Start of Data listing

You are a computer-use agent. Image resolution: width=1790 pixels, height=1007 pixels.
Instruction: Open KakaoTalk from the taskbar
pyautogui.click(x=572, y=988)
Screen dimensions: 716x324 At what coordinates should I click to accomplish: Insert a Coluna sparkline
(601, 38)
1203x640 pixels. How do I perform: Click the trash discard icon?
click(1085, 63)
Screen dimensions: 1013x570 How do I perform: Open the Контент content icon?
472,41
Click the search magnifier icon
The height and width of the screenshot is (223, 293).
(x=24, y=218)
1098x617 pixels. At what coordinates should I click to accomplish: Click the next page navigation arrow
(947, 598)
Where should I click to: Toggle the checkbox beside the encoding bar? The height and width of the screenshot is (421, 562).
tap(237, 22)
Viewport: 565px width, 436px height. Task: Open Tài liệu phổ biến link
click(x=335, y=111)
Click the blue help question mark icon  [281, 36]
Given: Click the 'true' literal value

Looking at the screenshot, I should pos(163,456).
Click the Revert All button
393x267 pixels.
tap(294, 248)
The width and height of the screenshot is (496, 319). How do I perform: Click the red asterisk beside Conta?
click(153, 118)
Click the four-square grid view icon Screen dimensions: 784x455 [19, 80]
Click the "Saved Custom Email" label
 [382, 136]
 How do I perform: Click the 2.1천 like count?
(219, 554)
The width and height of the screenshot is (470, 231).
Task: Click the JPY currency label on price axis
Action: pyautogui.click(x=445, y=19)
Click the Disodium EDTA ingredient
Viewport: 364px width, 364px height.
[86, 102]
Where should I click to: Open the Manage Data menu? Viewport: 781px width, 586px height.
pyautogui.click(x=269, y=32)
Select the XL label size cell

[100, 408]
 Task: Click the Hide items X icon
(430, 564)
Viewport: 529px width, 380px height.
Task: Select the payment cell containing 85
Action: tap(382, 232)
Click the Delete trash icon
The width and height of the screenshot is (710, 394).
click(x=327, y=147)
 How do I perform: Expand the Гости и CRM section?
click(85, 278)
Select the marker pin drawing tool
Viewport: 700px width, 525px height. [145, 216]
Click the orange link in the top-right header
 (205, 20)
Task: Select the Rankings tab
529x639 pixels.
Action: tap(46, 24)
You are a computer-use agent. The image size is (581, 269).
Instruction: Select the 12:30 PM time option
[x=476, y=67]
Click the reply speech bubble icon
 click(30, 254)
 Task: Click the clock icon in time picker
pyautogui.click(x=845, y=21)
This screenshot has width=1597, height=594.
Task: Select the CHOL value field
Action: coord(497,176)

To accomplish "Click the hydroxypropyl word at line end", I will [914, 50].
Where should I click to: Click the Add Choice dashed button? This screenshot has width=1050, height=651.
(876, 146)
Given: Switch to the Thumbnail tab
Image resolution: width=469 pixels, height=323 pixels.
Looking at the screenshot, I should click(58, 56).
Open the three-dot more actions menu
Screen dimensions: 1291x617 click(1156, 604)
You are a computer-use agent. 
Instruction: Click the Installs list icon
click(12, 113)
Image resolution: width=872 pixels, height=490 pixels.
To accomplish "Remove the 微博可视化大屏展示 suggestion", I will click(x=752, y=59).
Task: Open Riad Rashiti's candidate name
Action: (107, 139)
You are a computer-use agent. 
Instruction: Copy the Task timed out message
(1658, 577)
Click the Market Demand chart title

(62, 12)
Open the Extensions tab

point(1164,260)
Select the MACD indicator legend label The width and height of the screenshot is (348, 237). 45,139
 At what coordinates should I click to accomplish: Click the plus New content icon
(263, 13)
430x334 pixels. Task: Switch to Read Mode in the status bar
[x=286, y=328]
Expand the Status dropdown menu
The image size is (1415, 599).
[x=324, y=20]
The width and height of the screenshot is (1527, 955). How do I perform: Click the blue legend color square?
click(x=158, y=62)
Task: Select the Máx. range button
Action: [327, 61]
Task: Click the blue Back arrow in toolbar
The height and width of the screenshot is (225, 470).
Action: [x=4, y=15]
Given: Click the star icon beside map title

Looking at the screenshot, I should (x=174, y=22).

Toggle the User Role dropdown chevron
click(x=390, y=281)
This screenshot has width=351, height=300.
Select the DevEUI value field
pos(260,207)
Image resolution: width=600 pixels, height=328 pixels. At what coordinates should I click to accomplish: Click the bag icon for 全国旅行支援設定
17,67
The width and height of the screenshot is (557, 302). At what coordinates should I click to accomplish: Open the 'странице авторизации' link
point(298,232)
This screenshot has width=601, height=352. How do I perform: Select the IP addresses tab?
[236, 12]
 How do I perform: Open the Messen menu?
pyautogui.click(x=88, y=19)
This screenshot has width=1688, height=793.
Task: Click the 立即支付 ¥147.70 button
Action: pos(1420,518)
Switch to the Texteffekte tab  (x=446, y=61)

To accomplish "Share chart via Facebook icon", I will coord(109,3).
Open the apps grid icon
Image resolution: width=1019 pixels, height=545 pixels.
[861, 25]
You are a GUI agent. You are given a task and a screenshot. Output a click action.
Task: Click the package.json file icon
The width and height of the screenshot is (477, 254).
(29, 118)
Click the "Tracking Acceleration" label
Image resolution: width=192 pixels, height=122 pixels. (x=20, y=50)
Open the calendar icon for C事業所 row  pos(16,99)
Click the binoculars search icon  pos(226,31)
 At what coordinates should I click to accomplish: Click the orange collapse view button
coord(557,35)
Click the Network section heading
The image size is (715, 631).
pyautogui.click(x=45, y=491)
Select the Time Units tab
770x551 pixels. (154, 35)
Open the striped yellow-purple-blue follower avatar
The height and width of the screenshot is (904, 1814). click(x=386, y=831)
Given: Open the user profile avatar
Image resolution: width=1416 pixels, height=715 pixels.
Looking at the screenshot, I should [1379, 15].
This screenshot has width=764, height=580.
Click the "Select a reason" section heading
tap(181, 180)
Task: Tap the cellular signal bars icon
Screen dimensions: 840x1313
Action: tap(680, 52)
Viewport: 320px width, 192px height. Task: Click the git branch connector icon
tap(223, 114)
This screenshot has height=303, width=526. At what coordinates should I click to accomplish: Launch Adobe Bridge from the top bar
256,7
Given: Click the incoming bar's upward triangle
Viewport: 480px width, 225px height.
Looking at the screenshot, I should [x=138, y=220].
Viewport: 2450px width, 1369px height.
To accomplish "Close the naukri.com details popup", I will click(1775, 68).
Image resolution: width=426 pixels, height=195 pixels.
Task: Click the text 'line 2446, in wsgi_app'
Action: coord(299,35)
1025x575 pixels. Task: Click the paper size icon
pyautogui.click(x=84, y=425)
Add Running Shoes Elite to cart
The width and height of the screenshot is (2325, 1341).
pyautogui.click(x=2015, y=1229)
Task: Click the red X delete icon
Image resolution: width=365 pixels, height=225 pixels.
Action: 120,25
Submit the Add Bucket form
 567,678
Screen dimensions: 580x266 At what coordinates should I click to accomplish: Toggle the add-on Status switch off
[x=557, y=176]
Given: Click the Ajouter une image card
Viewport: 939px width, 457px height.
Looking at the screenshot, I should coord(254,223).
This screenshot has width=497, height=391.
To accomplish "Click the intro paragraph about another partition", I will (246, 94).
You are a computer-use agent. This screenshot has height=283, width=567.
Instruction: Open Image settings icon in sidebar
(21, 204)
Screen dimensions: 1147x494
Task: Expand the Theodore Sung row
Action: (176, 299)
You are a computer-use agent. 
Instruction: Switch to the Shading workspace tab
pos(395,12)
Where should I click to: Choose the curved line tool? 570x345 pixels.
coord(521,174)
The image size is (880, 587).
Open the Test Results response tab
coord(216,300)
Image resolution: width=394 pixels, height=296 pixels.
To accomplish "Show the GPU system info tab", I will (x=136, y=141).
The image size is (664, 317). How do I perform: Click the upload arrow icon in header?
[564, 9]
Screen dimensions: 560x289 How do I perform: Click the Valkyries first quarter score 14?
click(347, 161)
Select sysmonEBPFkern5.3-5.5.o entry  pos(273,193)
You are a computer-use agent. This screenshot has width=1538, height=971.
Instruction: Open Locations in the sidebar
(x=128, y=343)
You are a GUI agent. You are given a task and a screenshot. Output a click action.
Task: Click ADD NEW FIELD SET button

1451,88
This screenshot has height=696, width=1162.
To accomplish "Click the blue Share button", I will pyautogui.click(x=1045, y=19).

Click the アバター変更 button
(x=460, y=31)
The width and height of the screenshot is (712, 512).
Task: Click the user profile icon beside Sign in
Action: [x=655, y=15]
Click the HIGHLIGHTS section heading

End of Data listing

Rewrite the data above as a Markdown table with the columns Row and Data line, starting with the line that contains "I will coord(109,3)." and going on through the line that contains "pyautogui.click(x=45, y=491)". Number each row and leave out any blank lines.

| Row | Data line |
|---|---|
| 1 | To accomplish "Share chart via Facebook icon", I will coord(109,3). |
| 2 | Open the apps grid icon |
| 3 | Image resolution: width=1019 pixels, height=545 pixels. |
| 4 | [861, 25] |
| 5 | You are a GUI agent. You are given a task and a screenshot. Output a click action. |
| 6 | Task: Click the package.json file icon |
| 7 | The width and height of the screenshot is (477, 254). |
| 8 | (29, 118) |
| 9 | Click the "Tracking Acceleration" label |
| 10 | Image resolution: width=192 pixels, height=122 pixels. (x=20, y=50) |
| 11 | Open the calendar icon for C事業所 row  pos(16,99) |
| 12 | Click the binoculars search icon  pos(226,31) |
| 13 |  At what coordinates should I click to accomplish: Click the orange collapse view button |
| 14 | coord(557,35) |
| 15 | Click the Network section heading |
| 16 | The image size is (715, 631). |
| 17 | pyautogui.click(x=45, y=491) |